En primera instancia está la elección del cineasta Ignacio Agüero como protagonista o, más bien, detonante de lo que ocurre. Insertándose en las entrañas de Chiloé, Agüero rastrea una vieja historia de amor entre dos jóvenes pertenecientes a castas distintas y rivales. Un amor imposible de la cual nadie recuerda, pero del que igualmente todos algo reconocen o bien, se reflejan en ella. Poco a poco, y gracias a esa actitud aparentemente inocente, pero finalmente punzante de Agüero (que también está presente en sus propias películas), van aflorando historias personales y emociones auténticas.

Porque la gran búsqueda del filme es justamente esa, la autenticidad y en pos de eso va también una estrategia visual que evita en todo momento ser invasiva y maniquea con una cámara que establece finamente las distancias para no interrumpir o modificar el entorno. Así, las imágenes y escenas fluyen, con un montaje que en este caso organiza más que construye un relato.

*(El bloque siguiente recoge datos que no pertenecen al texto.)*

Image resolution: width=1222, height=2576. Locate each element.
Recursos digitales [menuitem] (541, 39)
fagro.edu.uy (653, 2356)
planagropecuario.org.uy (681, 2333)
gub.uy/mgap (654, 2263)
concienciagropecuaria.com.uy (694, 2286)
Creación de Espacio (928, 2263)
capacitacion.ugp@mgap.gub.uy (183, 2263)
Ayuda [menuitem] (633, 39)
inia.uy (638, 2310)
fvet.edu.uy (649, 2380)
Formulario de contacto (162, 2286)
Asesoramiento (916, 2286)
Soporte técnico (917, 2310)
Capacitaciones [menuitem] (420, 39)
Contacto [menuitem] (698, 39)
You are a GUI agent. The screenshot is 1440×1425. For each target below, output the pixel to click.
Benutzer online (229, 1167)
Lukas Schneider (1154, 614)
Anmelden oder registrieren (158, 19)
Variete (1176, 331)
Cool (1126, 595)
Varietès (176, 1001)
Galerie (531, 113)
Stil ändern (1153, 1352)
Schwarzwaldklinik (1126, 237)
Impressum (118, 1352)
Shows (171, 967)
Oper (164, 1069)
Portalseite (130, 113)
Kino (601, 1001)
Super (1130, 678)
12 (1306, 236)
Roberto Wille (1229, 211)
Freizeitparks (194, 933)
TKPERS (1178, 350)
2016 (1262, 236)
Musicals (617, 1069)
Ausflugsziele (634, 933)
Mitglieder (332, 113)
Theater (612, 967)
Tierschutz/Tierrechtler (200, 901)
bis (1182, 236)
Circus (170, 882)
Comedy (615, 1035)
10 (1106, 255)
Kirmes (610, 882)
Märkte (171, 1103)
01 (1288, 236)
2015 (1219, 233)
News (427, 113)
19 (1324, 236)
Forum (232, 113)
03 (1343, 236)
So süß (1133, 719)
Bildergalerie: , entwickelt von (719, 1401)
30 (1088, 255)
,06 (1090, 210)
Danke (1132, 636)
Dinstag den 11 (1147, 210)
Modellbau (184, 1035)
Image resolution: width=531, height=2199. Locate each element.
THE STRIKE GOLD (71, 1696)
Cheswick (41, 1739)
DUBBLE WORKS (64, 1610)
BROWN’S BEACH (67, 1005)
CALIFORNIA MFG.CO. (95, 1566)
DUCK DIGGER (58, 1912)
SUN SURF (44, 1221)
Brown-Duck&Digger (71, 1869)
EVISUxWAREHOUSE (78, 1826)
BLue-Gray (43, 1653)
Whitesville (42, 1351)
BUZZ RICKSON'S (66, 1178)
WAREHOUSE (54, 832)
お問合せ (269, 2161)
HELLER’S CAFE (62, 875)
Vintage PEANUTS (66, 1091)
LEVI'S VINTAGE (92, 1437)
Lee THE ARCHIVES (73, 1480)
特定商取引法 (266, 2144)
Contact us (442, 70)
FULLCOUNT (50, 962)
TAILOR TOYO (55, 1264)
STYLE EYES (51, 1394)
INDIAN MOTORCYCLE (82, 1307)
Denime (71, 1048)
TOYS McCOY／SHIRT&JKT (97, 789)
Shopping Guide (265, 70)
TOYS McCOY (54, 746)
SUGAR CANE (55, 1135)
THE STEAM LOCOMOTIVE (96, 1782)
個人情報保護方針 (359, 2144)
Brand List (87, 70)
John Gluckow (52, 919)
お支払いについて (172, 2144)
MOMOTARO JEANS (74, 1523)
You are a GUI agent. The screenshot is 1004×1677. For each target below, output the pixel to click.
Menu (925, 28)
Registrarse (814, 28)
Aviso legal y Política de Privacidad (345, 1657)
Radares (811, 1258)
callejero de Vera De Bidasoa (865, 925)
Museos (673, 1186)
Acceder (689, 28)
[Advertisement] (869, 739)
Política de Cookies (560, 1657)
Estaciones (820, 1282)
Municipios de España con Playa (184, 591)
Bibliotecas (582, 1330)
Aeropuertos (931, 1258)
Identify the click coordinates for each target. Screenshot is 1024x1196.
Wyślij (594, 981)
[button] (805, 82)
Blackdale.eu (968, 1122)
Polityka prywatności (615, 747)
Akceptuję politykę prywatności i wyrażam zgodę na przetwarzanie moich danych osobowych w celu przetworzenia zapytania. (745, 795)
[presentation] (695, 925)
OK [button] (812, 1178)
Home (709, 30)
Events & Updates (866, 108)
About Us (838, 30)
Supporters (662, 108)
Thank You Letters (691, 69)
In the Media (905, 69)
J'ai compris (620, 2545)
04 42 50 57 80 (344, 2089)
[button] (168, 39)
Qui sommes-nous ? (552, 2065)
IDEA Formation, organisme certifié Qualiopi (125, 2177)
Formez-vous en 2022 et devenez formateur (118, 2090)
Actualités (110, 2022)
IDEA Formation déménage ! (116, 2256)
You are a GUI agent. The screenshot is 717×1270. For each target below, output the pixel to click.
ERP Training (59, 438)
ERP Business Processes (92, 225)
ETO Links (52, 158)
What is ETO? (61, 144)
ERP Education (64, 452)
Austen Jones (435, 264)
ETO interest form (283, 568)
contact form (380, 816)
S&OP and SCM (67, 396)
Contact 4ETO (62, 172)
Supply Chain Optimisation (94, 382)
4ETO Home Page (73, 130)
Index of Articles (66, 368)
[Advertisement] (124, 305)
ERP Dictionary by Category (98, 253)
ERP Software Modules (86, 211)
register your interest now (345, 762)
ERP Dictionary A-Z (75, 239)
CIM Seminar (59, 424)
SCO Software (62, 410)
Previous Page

Y de fondo el paisaje, que rubrica esa búsqueda también por algo verdadero, por lo puro. Es esa belleza la que la película busca, pero no de manera impositiva, sino que invita a descubrirla. Y a esto hay que sumar los rostros de quienes pasan por delante de la cámara, que siempre están de la mano de la espontaneidad.

Pero en suma El viento sabe que vuelvo a casa es, finalmente, un retrato no sólo de un pueblo o el rastreo de una vieja historia. Lo que Torres Leiva parece buscar es rescatar un lugar, una forma de vivir y pensar que está en fuerte extinción, en donde la sencillez y la inocencia gobiernan sin problemas, alejados del mundanal ruido citadino. Ahí está su gran valor y lo que más emociona. Es un Chile ya casi desconocido y que no es casualidad que se ubique en una isla, de hecho, uno podría dudar que eso es Chile. La película se convierte en una dispositivo nostálgico de esa inocencia irremediablemente perdida y enterrada. Y claro, todo con la idea de que sólo el cine puede representar ese tipo de emociones.